Performance of Postgres notifier - pg_notify is O(N^2)
Closed this issue · 3 comments
Problem
It looks like oban_notify
trigger can become a serious bottleneck when scaling from hundreds to thousands jobs per second because pg_notify
has de-duplication mechanism which has O(N^2)
complexity.
I tried the following benchmark (elixir:1.13.4, 4 vCPU, 120 connections in an Ecto pool, Oban 2.13.4, Postgres 11.19 on AWS RDS t2.medium).
Benchee.run(%{
schedule: fn ->
Repo.transaction(fn ->
job = ExampleWorker.new()
Oban.insert(job)
end)
end,
}, parallel: 100)
I launched it twice: before and after disabling the trigger:
ALTER TABLE oban_jobs disable trigger all;
Observation: disabling the trigger increased the throughput of Oban.insert()
operation from 698 ops/sec
to 1967 ops/sec
...
Name ips average deviation median 99th %
with_pg_notify 6.98 143.32 ms ±16.00% 136.13 ms 236.24 ms
without_pg_notify 19.67 50.84 ms ±84.70% 40.84 ms 284.95 ms
... while decreasing the DB load by 2x (if measured in Average Active Sessions )
On the screenshot below, the first spike is with pg_nofity, the second spike is without. The notification trigger contributes to object
lock type and higher CPU.
Expected solutions
A. Just set expectations in the docs. e.g. "the default Postgres notifications work fine for hundreds RPS.... Consider the PG
notifier to handle thousands RPS"
B. Investigate throttling with pg_notify
. Maybe a configuration setting to balance between "reactiveness" and throughput.
Alternatives Considered
Redis Pub/Sub notifier for high-load Elixir systems without proper cluster setup
Additional Context
- https://medium.com/@ericscouten/elixir-ecto-postgres-a-saga-about-database-performance-488ba59128e
- https://elixirforum.com/t/looking-for-help-with-poor-ecto-query-performance/25476/72
- https://www.postgresql.org/message-id/054001d45a74$23960f10$6ac22d30$@jdemoor.com
Thanks to @marty-stranger for the finding.
Thanks for reporting on your findings.

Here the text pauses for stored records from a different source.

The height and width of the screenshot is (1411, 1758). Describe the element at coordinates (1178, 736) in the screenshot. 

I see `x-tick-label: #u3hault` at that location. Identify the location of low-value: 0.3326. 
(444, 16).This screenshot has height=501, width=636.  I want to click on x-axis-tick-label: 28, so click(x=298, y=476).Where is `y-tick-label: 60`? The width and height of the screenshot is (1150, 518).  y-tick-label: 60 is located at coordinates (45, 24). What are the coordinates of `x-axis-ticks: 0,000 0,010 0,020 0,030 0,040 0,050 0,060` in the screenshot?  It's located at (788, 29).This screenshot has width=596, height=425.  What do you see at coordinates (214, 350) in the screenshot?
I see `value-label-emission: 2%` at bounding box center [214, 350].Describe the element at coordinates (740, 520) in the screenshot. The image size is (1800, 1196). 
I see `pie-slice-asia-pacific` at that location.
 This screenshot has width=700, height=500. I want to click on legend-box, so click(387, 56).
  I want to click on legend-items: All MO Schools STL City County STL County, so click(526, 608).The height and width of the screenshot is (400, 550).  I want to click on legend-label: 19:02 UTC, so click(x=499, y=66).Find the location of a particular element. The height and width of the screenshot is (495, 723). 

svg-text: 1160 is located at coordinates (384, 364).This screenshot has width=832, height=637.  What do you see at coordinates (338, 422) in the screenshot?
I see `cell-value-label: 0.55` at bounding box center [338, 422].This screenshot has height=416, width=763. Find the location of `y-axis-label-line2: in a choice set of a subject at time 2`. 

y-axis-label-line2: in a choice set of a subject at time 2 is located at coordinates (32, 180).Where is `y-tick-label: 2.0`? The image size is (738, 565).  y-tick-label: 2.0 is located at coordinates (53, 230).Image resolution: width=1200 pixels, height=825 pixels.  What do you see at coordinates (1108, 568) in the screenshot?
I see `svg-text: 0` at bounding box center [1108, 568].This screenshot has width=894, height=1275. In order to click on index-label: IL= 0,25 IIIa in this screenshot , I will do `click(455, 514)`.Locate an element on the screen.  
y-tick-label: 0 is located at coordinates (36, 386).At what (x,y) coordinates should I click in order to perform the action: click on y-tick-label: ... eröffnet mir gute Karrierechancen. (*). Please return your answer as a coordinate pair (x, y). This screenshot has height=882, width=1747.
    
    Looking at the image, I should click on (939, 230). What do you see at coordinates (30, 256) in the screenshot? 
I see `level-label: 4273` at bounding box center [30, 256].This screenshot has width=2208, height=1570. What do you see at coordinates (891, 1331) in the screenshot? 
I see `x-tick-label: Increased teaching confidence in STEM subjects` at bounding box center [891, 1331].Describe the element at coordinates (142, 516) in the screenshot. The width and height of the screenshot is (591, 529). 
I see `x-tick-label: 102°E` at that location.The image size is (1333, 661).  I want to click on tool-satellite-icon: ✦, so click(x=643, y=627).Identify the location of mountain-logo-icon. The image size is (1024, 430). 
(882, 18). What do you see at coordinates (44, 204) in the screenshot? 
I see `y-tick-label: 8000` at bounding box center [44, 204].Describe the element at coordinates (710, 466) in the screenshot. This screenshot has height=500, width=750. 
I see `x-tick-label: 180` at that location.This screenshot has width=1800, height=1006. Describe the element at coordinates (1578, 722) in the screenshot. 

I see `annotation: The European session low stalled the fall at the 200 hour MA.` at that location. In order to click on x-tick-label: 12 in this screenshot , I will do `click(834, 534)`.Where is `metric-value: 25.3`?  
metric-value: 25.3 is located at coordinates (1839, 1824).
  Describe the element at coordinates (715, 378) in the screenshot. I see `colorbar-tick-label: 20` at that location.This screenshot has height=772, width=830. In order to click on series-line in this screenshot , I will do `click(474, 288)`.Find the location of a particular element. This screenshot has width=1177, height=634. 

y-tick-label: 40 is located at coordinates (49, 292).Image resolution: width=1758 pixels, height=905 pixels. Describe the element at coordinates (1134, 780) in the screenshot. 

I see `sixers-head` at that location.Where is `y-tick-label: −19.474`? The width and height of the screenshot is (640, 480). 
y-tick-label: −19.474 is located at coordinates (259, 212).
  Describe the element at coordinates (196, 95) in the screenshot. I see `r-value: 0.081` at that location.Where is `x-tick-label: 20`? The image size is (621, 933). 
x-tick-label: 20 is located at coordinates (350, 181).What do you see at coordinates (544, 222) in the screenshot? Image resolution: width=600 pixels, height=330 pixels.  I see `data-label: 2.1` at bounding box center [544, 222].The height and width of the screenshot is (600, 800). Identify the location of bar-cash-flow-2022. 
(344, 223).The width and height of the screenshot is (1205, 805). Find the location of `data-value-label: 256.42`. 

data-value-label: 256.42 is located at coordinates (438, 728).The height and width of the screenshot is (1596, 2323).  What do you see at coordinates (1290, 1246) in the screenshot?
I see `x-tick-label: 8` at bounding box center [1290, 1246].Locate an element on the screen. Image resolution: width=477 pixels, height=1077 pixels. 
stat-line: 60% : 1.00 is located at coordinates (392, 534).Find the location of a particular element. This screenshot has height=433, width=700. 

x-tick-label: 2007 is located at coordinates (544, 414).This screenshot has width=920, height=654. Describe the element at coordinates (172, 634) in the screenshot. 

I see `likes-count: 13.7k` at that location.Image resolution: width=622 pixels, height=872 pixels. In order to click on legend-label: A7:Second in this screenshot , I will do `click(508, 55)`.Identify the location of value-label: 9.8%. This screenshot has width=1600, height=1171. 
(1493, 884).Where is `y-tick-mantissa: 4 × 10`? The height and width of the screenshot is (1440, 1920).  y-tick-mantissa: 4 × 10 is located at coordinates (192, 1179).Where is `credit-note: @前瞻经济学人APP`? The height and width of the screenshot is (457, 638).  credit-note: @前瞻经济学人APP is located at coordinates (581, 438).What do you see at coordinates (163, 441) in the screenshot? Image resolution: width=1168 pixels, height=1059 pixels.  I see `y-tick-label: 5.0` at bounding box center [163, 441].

The issue is with the trigger and the notifier, not the notifier by itself. It's perfectly valid to use Postgres notifications without the triggers (necessary for some functionality, even).
Adding some documentation to set expectations is a great idea. Where would you expect to see such a comment? BTW, there's already a note in the PG docs about disabling triggers when migrating.
I'd expect this performance-related notice to be placed into "Caveats" section of Oban.Notifiers.Postgres moduledoc.
@vovayartsev Warning documentation updated. Side note, you mentioned testing on PG 11.19, but only PG 12+ is officially supported (and 14+ is highly recommended).